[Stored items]
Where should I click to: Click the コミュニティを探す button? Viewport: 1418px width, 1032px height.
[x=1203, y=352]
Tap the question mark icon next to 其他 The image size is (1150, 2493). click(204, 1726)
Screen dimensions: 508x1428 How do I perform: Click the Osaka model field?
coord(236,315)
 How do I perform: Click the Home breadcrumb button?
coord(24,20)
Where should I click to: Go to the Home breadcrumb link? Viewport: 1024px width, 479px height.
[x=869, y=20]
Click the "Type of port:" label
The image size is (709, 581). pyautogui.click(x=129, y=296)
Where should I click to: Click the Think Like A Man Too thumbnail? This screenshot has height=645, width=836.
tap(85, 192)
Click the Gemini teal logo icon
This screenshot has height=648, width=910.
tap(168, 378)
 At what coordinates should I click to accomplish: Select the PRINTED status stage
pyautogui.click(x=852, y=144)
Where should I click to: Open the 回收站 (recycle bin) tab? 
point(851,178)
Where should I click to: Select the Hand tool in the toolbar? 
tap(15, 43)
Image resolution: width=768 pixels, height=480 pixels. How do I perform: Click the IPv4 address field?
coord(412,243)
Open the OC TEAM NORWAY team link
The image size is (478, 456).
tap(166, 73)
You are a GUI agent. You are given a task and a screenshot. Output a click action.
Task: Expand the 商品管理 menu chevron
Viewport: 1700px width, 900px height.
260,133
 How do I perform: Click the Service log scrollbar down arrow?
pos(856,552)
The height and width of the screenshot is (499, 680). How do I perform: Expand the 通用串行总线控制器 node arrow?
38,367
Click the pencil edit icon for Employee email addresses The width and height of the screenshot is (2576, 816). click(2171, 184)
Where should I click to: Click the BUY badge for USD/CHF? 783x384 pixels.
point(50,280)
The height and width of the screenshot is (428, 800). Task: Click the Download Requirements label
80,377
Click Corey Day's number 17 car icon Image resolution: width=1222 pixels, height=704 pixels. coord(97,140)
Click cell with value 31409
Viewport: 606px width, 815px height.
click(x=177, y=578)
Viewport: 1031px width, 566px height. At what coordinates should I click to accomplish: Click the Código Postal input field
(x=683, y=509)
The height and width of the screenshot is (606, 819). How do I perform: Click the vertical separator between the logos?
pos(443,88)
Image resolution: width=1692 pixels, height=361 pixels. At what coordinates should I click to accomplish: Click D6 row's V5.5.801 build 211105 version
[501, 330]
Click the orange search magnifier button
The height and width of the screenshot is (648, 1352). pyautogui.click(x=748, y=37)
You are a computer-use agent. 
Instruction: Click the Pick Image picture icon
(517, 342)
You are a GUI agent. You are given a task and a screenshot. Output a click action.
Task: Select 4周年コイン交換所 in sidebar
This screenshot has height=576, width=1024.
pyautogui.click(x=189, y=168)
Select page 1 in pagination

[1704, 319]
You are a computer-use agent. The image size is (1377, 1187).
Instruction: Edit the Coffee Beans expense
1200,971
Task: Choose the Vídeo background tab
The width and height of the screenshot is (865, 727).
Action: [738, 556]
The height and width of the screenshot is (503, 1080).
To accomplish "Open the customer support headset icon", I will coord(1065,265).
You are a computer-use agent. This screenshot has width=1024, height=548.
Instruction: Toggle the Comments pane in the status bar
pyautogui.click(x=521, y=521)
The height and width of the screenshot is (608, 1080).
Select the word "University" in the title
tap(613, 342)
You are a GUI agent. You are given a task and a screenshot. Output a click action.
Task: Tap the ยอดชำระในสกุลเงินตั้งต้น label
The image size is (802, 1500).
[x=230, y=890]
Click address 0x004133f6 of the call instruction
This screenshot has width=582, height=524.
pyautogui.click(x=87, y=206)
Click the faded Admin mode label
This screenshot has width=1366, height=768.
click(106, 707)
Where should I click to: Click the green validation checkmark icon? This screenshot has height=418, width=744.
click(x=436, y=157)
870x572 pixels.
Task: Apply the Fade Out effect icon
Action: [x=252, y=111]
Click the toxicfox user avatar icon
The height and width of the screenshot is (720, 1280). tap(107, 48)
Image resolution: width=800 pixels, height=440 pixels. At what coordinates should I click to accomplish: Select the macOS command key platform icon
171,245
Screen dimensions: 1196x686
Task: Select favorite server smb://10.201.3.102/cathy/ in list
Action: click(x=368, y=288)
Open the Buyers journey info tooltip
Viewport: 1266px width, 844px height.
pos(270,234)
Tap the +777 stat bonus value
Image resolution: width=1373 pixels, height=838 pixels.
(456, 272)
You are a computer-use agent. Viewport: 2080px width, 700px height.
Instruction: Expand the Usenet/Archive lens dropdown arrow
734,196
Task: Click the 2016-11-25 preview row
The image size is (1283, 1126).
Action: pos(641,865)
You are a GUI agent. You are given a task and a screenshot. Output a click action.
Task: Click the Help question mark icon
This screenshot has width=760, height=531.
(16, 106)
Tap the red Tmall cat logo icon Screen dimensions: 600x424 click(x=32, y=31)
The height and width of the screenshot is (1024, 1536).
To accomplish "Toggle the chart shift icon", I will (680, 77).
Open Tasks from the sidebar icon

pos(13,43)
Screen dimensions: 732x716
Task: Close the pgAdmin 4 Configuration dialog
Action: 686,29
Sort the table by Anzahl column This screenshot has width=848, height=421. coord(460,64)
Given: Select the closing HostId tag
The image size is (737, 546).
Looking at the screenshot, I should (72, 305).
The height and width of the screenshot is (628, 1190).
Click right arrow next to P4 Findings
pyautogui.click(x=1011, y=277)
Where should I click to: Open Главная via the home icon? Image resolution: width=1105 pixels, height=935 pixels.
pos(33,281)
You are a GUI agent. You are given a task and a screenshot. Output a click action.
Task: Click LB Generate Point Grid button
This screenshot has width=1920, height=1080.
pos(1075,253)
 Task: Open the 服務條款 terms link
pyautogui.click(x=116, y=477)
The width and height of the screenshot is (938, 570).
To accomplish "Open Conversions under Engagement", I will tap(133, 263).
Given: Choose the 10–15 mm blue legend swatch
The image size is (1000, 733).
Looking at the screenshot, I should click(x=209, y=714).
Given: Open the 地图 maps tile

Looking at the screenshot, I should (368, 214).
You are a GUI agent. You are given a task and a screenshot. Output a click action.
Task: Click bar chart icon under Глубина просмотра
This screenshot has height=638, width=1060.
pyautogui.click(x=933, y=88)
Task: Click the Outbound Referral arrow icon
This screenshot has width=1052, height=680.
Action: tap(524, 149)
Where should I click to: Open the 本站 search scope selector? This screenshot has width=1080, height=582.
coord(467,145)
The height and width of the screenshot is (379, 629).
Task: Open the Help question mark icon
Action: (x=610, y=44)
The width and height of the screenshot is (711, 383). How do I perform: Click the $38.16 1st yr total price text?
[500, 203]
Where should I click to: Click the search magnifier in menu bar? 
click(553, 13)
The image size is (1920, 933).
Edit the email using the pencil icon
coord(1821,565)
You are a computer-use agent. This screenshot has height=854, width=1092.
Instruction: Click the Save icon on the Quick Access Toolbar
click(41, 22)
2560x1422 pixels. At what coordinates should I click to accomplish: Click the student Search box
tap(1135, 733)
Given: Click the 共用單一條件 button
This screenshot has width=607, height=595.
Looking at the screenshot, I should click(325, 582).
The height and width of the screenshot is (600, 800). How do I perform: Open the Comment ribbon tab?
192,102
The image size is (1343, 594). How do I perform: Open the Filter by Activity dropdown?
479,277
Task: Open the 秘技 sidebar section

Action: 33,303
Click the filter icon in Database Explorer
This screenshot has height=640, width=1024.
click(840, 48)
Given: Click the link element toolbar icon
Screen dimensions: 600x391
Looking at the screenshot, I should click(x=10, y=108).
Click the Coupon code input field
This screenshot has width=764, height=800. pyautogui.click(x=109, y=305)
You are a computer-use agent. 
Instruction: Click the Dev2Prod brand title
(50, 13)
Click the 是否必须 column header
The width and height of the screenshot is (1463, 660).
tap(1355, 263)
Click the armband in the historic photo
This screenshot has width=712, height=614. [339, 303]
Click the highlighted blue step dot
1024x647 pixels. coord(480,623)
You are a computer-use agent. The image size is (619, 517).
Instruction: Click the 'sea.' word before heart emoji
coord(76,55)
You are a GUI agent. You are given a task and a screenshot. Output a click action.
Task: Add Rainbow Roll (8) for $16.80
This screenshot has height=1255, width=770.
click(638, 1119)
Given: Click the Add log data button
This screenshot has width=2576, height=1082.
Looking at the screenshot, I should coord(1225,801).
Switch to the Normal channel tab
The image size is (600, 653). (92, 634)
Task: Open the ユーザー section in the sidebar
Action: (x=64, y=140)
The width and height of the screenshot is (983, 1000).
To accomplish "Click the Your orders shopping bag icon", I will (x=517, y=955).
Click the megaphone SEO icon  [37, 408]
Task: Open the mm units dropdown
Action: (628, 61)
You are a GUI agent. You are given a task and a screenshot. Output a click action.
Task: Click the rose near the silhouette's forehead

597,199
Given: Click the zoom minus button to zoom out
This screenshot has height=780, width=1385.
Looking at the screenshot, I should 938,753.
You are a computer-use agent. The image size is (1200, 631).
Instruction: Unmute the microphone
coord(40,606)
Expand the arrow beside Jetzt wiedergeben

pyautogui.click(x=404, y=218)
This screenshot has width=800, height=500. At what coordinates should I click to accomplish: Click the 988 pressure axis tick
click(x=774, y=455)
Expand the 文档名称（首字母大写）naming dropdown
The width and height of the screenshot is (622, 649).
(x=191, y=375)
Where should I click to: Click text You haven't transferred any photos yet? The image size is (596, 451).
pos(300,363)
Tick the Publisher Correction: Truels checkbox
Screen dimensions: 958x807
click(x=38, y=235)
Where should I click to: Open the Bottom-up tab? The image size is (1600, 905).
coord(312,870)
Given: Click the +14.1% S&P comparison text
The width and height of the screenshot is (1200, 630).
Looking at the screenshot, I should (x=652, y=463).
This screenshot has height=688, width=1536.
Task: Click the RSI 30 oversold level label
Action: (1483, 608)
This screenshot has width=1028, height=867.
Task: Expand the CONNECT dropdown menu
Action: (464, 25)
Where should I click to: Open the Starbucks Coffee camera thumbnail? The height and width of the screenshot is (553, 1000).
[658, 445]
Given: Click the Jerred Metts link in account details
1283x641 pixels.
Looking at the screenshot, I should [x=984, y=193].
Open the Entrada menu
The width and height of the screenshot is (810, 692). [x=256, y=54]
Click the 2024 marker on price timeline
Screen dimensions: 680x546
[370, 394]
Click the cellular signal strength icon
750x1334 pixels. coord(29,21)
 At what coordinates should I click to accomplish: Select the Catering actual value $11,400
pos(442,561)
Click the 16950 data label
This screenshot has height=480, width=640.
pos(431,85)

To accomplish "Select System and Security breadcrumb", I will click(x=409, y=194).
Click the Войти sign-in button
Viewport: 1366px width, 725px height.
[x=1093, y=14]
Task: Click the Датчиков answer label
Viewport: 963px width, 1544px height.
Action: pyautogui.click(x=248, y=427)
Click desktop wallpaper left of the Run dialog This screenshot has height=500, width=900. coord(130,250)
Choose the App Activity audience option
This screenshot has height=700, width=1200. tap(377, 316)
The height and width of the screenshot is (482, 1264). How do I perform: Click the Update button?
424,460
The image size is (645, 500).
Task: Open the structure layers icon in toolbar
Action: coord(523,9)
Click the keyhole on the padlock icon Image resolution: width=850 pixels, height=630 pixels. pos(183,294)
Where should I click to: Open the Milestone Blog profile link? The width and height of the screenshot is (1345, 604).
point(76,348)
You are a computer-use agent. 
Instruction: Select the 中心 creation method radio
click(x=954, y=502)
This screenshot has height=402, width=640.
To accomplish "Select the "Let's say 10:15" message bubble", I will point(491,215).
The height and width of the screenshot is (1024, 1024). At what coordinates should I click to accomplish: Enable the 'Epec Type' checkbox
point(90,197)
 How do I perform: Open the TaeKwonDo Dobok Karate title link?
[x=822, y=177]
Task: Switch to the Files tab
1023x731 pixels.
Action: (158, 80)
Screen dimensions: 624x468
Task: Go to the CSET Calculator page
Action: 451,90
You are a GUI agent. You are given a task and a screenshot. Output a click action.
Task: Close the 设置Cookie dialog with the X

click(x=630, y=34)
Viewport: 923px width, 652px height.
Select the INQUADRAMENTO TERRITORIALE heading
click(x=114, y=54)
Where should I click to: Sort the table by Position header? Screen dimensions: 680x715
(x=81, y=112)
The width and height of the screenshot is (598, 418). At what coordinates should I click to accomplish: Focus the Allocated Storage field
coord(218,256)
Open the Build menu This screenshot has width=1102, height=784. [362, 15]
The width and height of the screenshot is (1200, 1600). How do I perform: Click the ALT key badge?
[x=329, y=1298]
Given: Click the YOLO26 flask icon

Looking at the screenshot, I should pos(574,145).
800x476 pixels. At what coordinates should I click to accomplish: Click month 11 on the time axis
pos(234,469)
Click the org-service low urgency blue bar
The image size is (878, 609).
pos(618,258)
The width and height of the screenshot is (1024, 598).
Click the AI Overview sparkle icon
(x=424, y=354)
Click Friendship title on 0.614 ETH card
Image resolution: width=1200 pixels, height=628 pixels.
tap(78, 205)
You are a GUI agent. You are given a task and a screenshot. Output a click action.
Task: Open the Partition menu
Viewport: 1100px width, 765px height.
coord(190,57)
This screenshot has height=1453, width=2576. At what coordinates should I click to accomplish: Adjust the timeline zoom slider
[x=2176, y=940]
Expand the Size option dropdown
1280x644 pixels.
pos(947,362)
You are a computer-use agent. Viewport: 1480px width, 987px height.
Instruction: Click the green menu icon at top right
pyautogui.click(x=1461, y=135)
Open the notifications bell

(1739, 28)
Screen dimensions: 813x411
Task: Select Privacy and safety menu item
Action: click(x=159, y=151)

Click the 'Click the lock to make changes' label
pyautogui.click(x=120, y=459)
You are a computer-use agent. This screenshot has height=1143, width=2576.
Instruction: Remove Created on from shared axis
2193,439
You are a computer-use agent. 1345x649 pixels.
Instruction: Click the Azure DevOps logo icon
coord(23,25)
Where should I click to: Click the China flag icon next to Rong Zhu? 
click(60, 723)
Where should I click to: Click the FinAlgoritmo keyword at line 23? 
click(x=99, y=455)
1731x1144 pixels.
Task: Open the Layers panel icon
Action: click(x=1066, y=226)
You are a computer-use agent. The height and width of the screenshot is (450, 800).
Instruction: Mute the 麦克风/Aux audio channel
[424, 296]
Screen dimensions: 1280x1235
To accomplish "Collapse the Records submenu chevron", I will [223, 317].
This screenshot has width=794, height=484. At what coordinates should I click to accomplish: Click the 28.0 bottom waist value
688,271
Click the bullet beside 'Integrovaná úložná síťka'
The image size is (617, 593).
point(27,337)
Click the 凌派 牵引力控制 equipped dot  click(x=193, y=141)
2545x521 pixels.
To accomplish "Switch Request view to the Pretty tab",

**WHAT THE TASK REQUIRES**
Which lines of the entries contain "chevron"? Count them and write only the number.

**RESULT OF THIS TASK**
2